Princípio da igualdade
A
interpretação absoluta do art. 1.641, II, do CC também viola o princípio da
igualdade por utilizar a idade como um elemento de desequiparação entre as
pessoas, o que é vedado pelo art. 3º, IV, da CF/88:
Art. 3º Constituem objetivos fundamentais da República Federativa do
Brasil:
(...)
IV - promover o bem de todos, sem preconceitos de origem, raça, sexo,
cor, idade e quaisquer
outras formas de discriminação.
Nesse caso, um outro regime deve ser estabelecido em
escritura pública, firmada em cartório, ou em manifestação perante o juiz, para
as pessoas já casadas. O novo regime de bens valerá dali em diante, não
afetando o patrimônio anterior.
Por outro lado, se não for feita a escolha de um outro
regime, valerá a regra da separação de bens (art. 1.641, II, do Código Civil).
Modulação dos efeitos
Tendo em vista a segurança jurídica, o STF determinou que
a decisão produza efeitos prospectivos.
Vale também para o casamento e para as uniões estáveis
O art. 1.641, II, do CC e a possibilidade de escolha do
regime de bens diverso do que está ali previsto se aplica tanto para o
casamento como para as uniões estáveis em razão da equiparação constitucional
das diversas formas de família (art. 226, caput e § 3º, da CF/88).

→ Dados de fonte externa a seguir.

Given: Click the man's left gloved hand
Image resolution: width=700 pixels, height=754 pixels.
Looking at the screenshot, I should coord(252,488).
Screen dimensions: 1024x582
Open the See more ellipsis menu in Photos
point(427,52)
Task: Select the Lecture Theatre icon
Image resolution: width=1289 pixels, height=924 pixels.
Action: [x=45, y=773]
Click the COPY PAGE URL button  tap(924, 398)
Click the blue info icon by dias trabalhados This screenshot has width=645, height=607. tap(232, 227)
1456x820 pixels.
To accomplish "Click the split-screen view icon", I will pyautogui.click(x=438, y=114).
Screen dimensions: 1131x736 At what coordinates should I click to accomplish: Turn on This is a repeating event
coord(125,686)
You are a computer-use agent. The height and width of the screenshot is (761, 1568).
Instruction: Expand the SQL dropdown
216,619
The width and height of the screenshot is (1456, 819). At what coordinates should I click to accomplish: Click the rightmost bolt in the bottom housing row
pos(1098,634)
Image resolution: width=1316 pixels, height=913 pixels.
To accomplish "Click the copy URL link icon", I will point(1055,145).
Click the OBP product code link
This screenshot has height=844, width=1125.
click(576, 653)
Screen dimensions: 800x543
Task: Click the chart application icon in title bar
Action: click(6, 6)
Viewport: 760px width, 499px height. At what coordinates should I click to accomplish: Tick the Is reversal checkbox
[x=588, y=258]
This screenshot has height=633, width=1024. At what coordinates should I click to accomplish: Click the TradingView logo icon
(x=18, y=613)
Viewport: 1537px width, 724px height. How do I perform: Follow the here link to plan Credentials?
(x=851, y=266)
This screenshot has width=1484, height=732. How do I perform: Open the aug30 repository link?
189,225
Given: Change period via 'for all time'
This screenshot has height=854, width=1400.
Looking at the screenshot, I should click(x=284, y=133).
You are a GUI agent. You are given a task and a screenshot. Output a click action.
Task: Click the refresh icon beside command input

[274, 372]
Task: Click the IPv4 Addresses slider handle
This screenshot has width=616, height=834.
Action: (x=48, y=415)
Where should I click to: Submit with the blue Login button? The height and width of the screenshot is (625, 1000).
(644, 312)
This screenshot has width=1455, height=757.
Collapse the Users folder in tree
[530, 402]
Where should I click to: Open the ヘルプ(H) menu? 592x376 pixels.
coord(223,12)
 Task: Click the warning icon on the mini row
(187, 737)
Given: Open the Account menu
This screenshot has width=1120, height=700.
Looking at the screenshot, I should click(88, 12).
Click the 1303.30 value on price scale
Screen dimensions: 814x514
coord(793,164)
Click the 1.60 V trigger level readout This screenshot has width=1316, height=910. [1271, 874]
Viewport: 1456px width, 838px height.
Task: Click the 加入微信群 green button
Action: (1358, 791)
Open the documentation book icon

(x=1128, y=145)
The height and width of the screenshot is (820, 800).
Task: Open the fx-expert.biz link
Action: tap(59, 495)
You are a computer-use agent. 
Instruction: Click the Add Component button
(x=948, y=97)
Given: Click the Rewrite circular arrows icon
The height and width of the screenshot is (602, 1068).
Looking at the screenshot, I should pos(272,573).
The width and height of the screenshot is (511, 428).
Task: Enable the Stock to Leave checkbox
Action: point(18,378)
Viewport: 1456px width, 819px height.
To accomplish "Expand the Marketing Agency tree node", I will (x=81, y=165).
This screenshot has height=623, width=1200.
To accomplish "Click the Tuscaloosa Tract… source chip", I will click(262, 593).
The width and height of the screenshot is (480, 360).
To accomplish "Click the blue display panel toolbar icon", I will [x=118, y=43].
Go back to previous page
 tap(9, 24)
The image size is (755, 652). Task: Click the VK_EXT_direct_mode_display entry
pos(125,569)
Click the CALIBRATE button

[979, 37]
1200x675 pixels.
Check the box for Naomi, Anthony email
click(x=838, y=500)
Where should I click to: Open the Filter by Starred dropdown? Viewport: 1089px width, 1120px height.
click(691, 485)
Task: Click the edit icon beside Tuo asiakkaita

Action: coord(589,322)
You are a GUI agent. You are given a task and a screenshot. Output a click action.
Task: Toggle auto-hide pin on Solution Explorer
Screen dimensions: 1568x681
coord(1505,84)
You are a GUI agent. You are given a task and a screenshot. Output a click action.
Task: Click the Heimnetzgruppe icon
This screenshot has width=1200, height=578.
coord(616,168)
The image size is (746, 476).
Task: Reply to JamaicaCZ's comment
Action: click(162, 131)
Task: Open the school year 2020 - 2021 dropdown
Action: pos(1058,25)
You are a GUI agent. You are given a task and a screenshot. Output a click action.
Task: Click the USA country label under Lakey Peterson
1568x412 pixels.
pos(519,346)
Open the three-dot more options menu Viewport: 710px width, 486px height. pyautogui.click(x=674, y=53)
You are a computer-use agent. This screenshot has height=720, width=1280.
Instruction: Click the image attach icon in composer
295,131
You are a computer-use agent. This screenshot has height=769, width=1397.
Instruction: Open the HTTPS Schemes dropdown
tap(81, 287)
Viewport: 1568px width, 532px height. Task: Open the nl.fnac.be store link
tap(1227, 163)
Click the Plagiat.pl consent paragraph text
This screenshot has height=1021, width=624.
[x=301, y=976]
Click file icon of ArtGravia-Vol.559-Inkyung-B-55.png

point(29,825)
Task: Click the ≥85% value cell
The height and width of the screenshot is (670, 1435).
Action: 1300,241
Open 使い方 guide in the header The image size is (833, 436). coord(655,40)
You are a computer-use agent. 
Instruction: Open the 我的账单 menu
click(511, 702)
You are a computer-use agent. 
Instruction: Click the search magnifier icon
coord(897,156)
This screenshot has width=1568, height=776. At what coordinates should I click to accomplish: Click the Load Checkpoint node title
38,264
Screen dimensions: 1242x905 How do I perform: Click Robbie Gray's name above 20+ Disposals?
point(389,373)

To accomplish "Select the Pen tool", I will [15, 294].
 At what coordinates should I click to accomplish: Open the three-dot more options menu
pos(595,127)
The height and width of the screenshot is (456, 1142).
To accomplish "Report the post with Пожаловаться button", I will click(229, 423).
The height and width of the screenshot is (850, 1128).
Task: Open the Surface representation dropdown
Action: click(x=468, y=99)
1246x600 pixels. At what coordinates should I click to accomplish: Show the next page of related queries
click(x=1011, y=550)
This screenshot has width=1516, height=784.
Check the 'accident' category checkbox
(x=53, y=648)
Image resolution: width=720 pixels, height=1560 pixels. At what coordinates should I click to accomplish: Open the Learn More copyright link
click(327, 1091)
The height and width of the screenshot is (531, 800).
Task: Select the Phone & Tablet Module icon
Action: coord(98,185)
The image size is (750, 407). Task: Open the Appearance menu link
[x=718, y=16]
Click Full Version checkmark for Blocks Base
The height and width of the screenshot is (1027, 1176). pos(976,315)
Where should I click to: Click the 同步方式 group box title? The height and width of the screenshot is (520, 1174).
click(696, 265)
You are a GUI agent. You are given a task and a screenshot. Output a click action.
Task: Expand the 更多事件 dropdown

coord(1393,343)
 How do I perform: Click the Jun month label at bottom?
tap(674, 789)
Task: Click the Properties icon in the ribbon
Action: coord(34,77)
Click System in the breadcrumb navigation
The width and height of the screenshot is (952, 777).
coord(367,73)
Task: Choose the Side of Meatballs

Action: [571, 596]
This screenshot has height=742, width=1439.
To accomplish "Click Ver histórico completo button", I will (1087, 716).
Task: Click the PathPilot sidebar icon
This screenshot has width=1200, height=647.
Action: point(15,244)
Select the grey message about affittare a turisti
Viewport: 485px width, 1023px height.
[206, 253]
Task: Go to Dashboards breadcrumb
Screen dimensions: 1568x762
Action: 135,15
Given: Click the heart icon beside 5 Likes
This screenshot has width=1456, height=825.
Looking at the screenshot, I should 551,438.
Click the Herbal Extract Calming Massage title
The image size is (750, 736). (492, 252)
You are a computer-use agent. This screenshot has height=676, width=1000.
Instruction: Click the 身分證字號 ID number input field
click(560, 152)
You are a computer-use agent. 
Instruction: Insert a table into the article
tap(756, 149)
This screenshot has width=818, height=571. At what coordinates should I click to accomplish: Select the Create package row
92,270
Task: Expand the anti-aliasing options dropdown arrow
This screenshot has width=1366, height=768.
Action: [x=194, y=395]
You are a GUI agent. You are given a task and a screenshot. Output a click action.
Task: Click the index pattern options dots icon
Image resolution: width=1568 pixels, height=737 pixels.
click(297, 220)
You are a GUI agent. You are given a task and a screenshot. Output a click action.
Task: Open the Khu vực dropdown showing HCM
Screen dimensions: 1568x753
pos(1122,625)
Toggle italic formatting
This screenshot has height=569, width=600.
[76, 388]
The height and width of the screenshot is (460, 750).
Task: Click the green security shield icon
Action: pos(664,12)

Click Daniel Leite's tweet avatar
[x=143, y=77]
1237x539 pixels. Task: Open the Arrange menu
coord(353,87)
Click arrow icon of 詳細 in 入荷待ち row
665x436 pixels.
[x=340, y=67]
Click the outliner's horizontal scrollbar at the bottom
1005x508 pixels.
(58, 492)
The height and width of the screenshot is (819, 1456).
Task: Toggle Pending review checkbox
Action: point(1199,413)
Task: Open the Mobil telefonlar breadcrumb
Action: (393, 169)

Veja a tese fixada pelo STF:
Nos
casamentos e uniões estáveis envolvendo pessoa maior de 70 anos, o regime de
separação de bens previsto no artigo 1.641, II, do Código Civil, pode ser
afastado por expressa manifestação de vontade das partes mediante escritura
pública.
STF. Plenário.
ARE 1.309.642/SP, Rel. Min. Luís Roberto Barroso, julgado em 02/02/2024
(Repercussão Geral – Tema 1236) (Info 1122).
Com base nesses entendimentos, o Plenário do STF, por
unanimidade, ao apreciar o Tema 1.236 da repercussão geral, negou provimento ao
recurso extraordinário e fixou a tese acima citada.